Voting rights. The impact on voting depends entirely on the state. Three states and the District of Columbia never strip voting rights from people with felony convictions, even during incarceration. Twenty-three states suspend voting rights only while a person is in prison and restore them automatically upon release. Fifteen states also suspend rights during parole or probation. Ten states can revoke voting rights indefinitely for certain offenses or require a governor’s pardon for restoration.3National Conference of State Legislatures. Restoration of Voting Rights for Felons

Housing. Landlords frequently deny applications from people with felony records, and public housing authorities have broad discretion to exclude applicants based on criminal history. Finding stable housing after a burglary conviction is one of the most persistent practical challenges people face upon release.

Statute of Limitations

Prosecutors cannot wait indefinitely to file second-degree burglary charges. Every state sets a deadline, called a statute of limitations, within which criminal charges must be brought. For felony burglary, that window is typically three to six years from the date the crime was committed, though the exact period varies by state. Some states set it at four years, while others allow up to six. A few states toll the clock, meaning they pause the limitations period, if the suspect flees the jurisdiction or cannot be identified through reasonable diligence.

Once the statute of limitations expires, the prosecution loses the ability to file charges regardless of how strong the evidence might be. If you believe you may be under investigation for a burglary that occurred years ago, the limitations period is one of the first things a defense attorney will check.

Plea Bargaining and Charge Reduction

Most second-degree burglary cases never reach trial. Plea negotiations are common, and the outcome depends on the strength of the prosecution’s evidence, the defendant’s criminal history, and the specifics of the incident. Prosecutors may offer to reduce a burglary charge to criminal trespass, attempted burglary, or petty theft in exchange for a guilty plea, particularly when the evidence on intent is thin or the value of any property involved was low.

A reduction from felony burglary to misdemeanor trespass or petty theft is a significant outcome because it avoids the felony label and all the collateral consequences that come with it.
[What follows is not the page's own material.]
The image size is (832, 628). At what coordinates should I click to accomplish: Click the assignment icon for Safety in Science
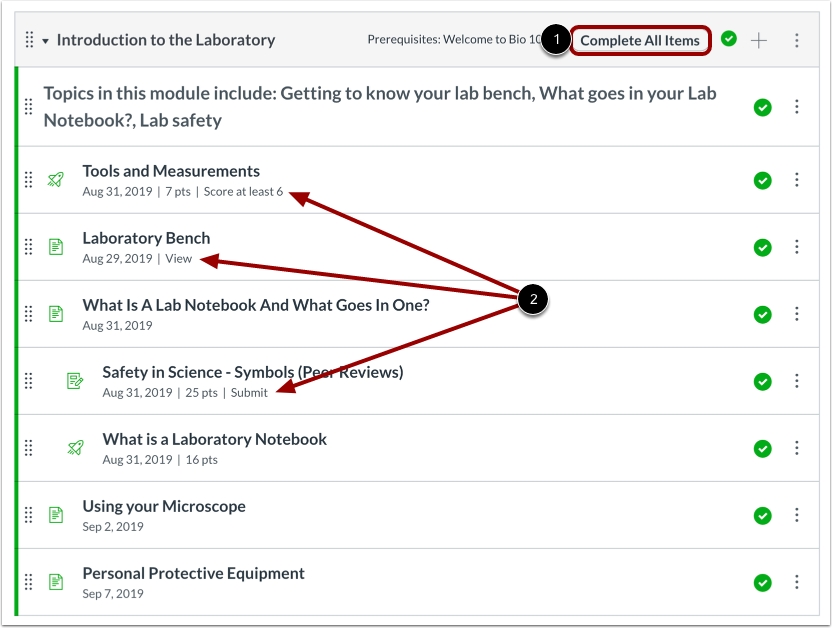coord(75,381)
Defense attorneys push hardest for this kind of reduction when the defendant has no prior record and the break-in involved minimal property damage. In states where second-degree burglary is a wobbler offense, the first negotiation point is often whether the charge will be filed as a felony or a misdemeanor at all.

Accepting a plea deal always involves trade-offs. A reduced charge means a lighter sentence and fewer long-term consequences, but it still results in a criminal record. Anyone facing these negotiations should weigh the strength of available defenses against the risk of conviction at trial, where the penalties will almost certainly be worse.